I came up with one question when reading the Raft paper. The scenario is followed. There are 3 newly started Raft instances, R1, R2, R3. R1 is elected as leader, with nextIndex {1, 1, 1}, matchIndex {0, 0, 0} and term 1. Now it receives command 1 from the client and the logs of the instances are as follow:
R1: [index 0, command 0], [index 1, command 1]
R2: [index 0, command 0]
R3: [index 0, command 0]
What if the network is not reliable? If R1 is sending this log to R2 but the AppendEntries RPC times out, the leader R1 has to resend the [index 1, command 1] again. Then it may receive replies{term: 1, success: true} twice.
The paper says:
If last log index ≥ nextIndex for a follower: send AppendEntries RPC with log entries starting at nextIndex
• If successful: update nextIndex and matchIndex for follower (§5.3)
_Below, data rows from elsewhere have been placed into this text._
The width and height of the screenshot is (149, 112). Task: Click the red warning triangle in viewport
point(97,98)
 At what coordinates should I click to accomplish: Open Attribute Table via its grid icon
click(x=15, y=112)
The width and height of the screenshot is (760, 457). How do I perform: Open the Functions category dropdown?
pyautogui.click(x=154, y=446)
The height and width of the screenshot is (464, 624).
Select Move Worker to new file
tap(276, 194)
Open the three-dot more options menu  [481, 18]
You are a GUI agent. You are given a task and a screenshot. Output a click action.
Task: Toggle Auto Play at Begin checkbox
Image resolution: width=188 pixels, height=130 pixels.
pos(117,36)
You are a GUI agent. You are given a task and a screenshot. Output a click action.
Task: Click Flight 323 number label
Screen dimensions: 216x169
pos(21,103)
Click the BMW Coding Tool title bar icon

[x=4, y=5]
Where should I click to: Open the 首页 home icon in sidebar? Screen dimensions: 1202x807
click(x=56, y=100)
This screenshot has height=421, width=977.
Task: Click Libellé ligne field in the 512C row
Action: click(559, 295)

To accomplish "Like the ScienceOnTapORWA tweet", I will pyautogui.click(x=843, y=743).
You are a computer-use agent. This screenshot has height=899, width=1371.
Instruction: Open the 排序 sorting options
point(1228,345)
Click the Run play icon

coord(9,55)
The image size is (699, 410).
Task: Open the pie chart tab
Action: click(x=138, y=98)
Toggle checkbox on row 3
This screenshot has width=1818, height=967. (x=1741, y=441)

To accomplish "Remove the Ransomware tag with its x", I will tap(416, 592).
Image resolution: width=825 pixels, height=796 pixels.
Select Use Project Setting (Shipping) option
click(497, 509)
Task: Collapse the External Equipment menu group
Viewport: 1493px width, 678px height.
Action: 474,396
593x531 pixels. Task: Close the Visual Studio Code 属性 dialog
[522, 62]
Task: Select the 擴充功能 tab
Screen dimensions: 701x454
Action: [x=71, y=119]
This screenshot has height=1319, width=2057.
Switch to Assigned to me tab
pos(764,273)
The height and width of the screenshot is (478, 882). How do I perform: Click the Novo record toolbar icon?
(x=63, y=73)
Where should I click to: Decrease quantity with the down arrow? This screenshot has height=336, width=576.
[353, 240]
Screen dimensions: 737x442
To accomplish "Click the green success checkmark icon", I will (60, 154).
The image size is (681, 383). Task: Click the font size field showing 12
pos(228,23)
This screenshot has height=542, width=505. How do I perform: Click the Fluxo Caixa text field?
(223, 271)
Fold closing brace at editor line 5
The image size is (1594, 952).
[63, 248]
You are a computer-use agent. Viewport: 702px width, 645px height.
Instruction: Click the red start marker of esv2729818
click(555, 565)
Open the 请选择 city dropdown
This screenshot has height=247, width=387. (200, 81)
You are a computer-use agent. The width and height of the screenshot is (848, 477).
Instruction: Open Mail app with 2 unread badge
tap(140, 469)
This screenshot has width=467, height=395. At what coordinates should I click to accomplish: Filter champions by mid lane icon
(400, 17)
• If AppendEntries fails because of log inconsistency: decrement nextIndex and retry (§5.3)
So the leader R1 will increse nextIndex and matchIndex twice: nextIndex {1, 3, 1}, matchIndex {0, 2, 0}, which is not correct. When the leader sends the next AppendEntries RPC, i.e., a heartbeat or log replication, it can fix the nextIndex, but the matchIndex will never have a chance to be fixed.
My solution is to add a sequence number to both AppendEntries arguments and results for every single RPC calls. However, I was wondering if there is a way to solve this problem only with the arguments given by the paper, that is, without the sequence number.
Any advice will be appreciated and thank you in advance.